WORK TASK A —
Answer these questions using the post on living and dying:
(i) Under what category is the post filed?
(ii) What is the name of the nursing model the writer was taught during nurse training?
(iii) What was the last of that model's 12 sections?
WORK TASK B —
Transcribe the post on living and dying between "Will we be made" and "would rarely ask.", inclusive.

READING PASSAGE —
- - - - -

Living and Dying. Which Will You Choose?

Posted In Categories Adam Shaw's Thoughts

Living and Dying. Which will you choose?

 

Do you ever feel that maybe something is missing from your life?

 

Life is a curious thing.

 

When did it begin?

 

What is really true?

 

Do we live on in spirit once our body dies?

 

Will we be made accountable to all of our actions at some point?

 

What is our purpose for life?

 

These are just some of the questions that I have had the opportunity to consider at length over the years.

 

The one question I would rarely ask.

 

During my nurse training, I was taught a model of nursing that involved 12 sections. The Roper model of nursing was to enable us to get a complete assessment of each patient’s physical and spiritual needs. We needed to know things like their ability to mobilise, communicate, wash and dress themselves, sleep, eat and drink.

 

There were 12 such sections, the last of which was: living and dying.

- - - - -

LISTED ENTRIES —
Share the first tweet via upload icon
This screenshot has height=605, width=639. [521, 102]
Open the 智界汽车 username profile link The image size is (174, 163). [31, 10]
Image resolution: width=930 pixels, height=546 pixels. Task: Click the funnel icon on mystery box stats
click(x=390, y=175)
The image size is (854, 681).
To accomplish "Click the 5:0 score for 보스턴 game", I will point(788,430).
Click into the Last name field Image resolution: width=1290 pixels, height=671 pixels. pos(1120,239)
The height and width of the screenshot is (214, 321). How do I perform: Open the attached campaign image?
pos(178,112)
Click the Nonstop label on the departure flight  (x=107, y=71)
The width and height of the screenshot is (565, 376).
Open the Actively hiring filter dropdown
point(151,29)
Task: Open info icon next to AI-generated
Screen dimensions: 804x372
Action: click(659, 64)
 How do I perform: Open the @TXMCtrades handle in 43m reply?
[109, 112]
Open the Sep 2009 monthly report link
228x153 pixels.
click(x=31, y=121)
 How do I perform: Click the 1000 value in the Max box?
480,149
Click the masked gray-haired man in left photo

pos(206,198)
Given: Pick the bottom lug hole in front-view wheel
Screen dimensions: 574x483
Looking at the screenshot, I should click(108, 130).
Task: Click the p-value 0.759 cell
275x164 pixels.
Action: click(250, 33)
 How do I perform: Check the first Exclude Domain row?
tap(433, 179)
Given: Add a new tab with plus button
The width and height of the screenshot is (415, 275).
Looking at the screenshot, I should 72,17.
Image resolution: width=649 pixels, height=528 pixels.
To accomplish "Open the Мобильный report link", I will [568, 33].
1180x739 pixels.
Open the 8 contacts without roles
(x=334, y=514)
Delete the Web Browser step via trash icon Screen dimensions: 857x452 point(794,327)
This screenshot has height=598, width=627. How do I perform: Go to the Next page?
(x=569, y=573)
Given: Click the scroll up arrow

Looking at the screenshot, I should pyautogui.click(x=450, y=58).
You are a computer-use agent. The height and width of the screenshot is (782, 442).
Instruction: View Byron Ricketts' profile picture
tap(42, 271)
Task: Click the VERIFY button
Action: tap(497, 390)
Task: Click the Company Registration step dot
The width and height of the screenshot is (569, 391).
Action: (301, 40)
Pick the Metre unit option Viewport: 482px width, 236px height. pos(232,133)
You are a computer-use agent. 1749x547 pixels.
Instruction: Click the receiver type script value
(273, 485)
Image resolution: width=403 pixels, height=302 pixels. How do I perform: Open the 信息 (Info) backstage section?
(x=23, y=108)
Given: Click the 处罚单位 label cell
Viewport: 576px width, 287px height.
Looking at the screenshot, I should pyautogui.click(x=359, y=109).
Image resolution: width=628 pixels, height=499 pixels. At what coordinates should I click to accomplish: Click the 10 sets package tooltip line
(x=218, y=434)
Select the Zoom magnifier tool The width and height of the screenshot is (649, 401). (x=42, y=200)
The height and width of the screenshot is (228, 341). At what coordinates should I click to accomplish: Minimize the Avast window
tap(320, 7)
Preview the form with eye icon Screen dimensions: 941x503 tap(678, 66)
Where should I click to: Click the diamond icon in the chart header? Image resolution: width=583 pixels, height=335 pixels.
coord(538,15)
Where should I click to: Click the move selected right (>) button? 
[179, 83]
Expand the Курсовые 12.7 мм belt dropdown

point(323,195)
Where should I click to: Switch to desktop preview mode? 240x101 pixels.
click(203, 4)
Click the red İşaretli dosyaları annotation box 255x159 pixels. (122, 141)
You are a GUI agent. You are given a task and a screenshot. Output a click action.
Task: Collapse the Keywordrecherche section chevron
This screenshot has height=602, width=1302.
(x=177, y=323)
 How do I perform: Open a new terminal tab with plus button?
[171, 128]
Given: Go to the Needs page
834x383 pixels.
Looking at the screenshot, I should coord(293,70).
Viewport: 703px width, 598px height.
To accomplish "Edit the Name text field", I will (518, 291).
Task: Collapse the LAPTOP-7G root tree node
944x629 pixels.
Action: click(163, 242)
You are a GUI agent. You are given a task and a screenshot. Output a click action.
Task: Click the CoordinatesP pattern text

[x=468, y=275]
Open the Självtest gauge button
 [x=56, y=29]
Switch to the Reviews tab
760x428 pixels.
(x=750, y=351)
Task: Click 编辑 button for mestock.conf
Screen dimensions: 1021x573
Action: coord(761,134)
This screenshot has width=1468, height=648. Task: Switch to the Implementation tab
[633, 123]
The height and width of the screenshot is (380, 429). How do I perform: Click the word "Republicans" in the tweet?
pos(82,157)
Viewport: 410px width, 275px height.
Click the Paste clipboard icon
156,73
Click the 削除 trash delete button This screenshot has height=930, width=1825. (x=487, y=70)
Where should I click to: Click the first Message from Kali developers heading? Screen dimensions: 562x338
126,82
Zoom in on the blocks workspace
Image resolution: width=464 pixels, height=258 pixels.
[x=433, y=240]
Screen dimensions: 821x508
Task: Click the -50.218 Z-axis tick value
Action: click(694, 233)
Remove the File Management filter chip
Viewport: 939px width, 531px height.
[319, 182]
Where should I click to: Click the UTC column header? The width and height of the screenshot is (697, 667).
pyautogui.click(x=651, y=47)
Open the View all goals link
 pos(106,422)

- - - - -

OUTPUT A —
(i) Adam Shaw's Thoughts
(ii) The Roper model of nursing
(iii) Living and dying

OUTPUT B —
Will we be made accountable to all of our actions at some point?

 

What is our purpose for life?

 

These are just some of the questions that I have had the opportunity to consider at length over the years.

 

The one question I would rarely ask.